- **What the task requires**
The whole of the data is to be duplicated precisely.

- **Record extracts**
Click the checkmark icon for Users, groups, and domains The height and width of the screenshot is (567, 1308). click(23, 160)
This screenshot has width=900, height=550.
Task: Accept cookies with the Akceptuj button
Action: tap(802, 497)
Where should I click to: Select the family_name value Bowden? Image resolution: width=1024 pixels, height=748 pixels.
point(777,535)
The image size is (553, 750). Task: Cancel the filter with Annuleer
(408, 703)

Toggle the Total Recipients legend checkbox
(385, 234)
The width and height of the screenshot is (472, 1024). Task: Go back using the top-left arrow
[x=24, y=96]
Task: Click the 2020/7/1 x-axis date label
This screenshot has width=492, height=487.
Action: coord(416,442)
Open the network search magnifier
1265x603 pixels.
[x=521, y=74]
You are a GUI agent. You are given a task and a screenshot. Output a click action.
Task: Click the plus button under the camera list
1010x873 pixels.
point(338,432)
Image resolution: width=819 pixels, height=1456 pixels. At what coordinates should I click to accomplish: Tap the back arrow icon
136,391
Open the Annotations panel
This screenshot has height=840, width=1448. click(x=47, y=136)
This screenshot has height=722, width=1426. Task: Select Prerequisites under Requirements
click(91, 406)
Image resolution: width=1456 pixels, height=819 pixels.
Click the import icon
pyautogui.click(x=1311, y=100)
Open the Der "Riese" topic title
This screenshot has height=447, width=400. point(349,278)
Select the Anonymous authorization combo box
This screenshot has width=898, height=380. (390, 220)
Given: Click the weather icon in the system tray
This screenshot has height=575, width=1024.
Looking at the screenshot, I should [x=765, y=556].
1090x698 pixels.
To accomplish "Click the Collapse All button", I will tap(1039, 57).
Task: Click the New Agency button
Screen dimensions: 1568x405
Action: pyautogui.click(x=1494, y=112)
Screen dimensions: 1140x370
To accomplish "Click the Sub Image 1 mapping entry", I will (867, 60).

- **Task solution**
Click the checkmark icon for Users, groups, and domains The height and width of the screenshot is (567, 1308). click(23, 160)
This screenshot has width=900, height=550.
Task: Accept cookies with the Akceptuj button
Action: tap(802, 497)
Where should I click to: Select the family_name value Bowden? Image resolution: width=1024 pixels, height=748 pixels.
point(777,535)
The image size is (553, 750). Task: Cancel the filter with Annuleer
(408, 703)

Toggle the Total Recipients legend checkbox
(385, 234)
The width and height of the screenshot is (472, 1024). Task: Go back using the top-left arrow
[x=24, y=96]
Task: Click the 2020/7/1 x-axis date label
This screenshot has width=492, height=487.
Action: coord(416,442)
Open the network search magnifier
1265x603 pixels.
[x=521, y=74]
You are a GUI agent. You are given a task and a screenshot. Output a click action.
Task: Click the plus button under the camera list
1010x873 pixels.
point(338,432)
Image resolution: width=819 pixels, height=1456 pixels. At what coordinates should I click to accomplish: Tap the back arrow icon
136,391
Open the Annotations panel
This screenshot has height=840, width=1448. click(x=47, y=136)
This screenshot has height=722, width=1426. Task: Select Prerequisites under Requirements
click(91, 406)
Image resolution: width=1456 pixels, height=819 pixels.
Click the import icon
pyautogui.click(x=1311, y=100)
Open the Der "Riese" topic title
This screenshot has height=447, width=400. point(349,278)
Select the Anonymous authorization combo box
This screenshot has width=898, height=380. (390, 220)
Given: Click the weather icon in the system tray
This screenshot has height=575, width=1024.
Looking at the screenshot, I should [x=765, y=556].
1090x698 pixels.
To accomplish "Click the Collapse All button", I will tap(1039, 57).
Task: Click the New Agency button
Screen dimensions: 1568x405
Action: pyautogui.click(x=1494, y=112)
Screen dimensions: 1140x370
To accomplish "Click the Sub Image 1 mapping entry", I will (867, 60).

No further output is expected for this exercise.